The problem is that the aphid population can also increase if they encounter natural enemies. If aphids are attacked by a ladybug, for example, they can increase larval production and thus give birth to around 5 larvae per day. As a result of the attack, other aphids emit a kind of fragrance or pheromone, which increases the activity of the other lice and leads to the immediate increased generation of offspring. The aphid population can quickly become overpopulated because it produces produce regardless of whether it feels comfortable or feels threatened.
Because of this and the enormous distribution, the aphids are among the most dangerous pests on all plants. They can destroy entire crops and this can mean crop failures.
They are also transmit viruses, which can also harm the plant.
Types of aphids
- Real aphids
- Aphids (green peach aphid, black bean aphid, pea aphid, rose aphid, black currant aphid, Sitkalaus)

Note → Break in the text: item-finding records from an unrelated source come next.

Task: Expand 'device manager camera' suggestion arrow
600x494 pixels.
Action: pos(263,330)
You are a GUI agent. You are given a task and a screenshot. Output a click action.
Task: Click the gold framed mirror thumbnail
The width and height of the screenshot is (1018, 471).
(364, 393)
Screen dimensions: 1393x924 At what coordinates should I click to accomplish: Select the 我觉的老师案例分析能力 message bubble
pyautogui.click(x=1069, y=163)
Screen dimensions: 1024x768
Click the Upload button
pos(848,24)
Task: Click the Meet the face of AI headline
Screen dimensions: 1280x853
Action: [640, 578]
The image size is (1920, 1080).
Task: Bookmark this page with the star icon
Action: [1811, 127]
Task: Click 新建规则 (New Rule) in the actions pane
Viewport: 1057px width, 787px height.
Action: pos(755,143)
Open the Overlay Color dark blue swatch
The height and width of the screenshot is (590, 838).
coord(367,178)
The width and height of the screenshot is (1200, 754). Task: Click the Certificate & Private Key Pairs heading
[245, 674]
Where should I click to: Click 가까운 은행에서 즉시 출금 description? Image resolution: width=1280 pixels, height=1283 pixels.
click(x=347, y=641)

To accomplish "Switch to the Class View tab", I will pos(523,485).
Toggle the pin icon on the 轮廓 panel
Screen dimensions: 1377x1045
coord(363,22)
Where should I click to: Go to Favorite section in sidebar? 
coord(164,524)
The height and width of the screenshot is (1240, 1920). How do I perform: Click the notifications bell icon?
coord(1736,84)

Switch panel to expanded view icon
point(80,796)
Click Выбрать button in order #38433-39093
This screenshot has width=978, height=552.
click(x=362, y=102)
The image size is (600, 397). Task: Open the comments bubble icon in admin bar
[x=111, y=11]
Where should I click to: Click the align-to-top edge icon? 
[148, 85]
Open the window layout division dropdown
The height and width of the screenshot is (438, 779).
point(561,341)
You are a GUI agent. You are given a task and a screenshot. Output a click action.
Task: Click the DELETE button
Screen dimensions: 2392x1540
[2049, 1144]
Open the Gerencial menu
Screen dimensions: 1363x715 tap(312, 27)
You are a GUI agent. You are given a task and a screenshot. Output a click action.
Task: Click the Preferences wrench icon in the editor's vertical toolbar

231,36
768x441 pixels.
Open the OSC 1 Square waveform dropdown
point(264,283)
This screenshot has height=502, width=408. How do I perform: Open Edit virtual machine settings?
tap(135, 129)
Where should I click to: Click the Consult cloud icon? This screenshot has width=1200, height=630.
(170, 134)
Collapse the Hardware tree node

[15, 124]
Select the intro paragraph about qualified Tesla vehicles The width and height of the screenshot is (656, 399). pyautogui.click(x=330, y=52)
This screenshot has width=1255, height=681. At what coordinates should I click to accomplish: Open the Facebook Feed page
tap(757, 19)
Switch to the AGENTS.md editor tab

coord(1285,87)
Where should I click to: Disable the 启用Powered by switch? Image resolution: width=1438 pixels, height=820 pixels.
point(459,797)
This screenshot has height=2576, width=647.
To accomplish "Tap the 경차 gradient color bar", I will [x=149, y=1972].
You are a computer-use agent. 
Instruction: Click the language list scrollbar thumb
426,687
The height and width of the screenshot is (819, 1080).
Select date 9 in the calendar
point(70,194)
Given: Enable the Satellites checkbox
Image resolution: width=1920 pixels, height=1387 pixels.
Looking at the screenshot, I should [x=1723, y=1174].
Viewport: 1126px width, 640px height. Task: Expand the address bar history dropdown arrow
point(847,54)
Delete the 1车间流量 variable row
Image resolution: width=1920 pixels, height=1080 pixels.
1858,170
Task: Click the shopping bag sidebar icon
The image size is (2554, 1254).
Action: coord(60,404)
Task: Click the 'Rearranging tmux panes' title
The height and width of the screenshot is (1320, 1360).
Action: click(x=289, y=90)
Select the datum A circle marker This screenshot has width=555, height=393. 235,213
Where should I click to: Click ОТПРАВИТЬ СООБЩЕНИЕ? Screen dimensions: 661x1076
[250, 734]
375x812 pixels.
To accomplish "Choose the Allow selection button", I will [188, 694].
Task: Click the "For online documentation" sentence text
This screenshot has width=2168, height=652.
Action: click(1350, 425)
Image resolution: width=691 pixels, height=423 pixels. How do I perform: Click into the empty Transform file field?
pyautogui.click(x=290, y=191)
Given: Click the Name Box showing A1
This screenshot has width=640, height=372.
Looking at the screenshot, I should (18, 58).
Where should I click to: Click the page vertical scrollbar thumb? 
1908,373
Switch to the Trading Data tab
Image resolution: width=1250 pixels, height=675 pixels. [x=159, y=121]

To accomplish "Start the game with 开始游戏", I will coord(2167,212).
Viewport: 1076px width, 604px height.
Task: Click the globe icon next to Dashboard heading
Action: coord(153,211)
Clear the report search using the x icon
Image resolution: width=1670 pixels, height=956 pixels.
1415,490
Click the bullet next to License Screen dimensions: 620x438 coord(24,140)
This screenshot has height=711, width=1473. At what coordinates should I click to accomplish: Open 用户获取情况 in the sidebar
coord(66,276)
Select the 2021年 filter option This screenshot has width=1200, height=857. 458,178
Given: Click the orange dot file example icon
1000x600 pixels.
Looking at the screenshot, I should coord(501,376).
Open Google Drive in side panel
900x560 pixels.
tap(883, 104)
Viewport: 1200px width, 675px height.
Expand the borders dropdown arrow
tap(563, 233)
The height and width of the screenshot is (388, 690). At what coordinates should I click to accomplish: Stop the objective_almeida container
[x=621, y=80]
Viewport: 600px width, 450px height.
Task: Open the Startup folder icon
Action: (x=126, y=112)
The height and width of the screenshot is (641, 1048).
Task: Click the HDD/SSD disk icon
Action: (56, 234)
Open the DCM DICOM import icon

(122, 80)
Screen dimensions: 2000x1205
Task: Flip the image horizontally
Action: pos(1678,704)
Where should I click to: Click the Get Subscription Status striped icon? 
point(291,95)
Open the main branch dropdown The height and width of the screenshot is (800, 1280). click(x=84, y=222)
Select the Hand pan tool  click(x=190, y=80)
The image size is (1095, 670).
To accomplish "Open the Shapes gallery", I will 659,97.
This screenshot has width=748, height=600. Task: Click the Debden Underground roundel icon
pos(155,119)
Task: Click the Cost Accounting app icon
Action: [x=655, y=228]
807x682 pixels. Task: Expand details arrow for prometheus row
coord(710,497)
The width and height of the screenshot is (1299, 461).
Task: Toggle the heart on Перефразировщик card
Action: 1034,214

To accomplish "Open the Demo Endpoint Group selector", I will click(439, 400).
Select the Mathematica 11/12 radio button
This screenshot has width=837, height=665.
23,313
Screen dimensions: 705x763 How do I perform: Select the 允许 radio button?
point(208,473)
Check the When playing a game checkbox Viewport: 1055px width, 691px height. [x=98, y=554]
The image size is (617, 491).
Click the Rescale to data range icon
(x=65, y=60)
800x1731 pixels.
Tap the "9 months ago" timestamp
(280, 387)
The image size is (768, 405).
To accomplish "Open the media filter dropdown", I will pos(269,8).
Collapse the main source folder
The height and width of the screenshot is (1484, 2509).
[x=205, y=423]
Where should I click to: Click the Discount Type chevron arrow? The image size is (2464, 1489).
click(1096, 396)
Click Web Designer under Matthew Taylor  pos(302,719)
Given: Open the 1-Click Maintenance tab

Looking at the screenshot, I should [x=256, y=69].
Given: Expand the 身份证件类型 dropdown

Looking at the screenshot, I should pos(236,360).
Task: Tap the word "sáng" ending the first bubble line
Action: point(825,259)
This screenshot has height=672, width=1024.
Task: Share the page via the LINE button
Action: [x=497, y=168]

- Tree lice (beech crab louse, oak bark louse, pine bark louse)
- Aphids (spiral gall louse, lettuce root lice)
- Mask lice
- Bristle lice
- Ornamental lice (beech aphid)
- Adelgidae (fir lice, pine lice, spruce gall louse, Douglas fir
- Phylloxeroidea (dwarf lice, vine lice)
Symptoms of aphid infestation
The leaves are covered with a sticky coating. The shoots, leaves, buds and flowers are littered with the small pests. It is usually green, black or red. The leaves, flowers and other parts of the plant can curl, dry up or cripple after aphids have said on their shoots. The aphid secretes a solution containing sugar. This is called honeydew. Soot fungi can accumulate on this solution. There are lice with wings that can spread very quickly in your garden. They hibernate in an egg on the plants, shoots and shrubs, so that the following year there is a rapid infestation.
- Gall mosquito
- be crazy
- Many other insects
Black, green, white, they are in almost all colors and shapes – some even with wings, shells and shields.
- Large rose aphids usually settle on roses. These are green or pink and suck not only from roses but also from apple and pear trees. They have also been spotted on strawberries several times.
- Black bean aphids infest beans, potatoes, carrots, viburnums and cones.
- Apple aphids are mostly found on fruit trees. They mainly drink the sap from apples, pears and quince trees.
- Green peach aphids are mostly found on fruit trees. But they don’t stop at vegetables or weeds either.
- Yellow aphids mostly attack oleanders.
- White aphids, mealybugs and spider mites are at home on many plants.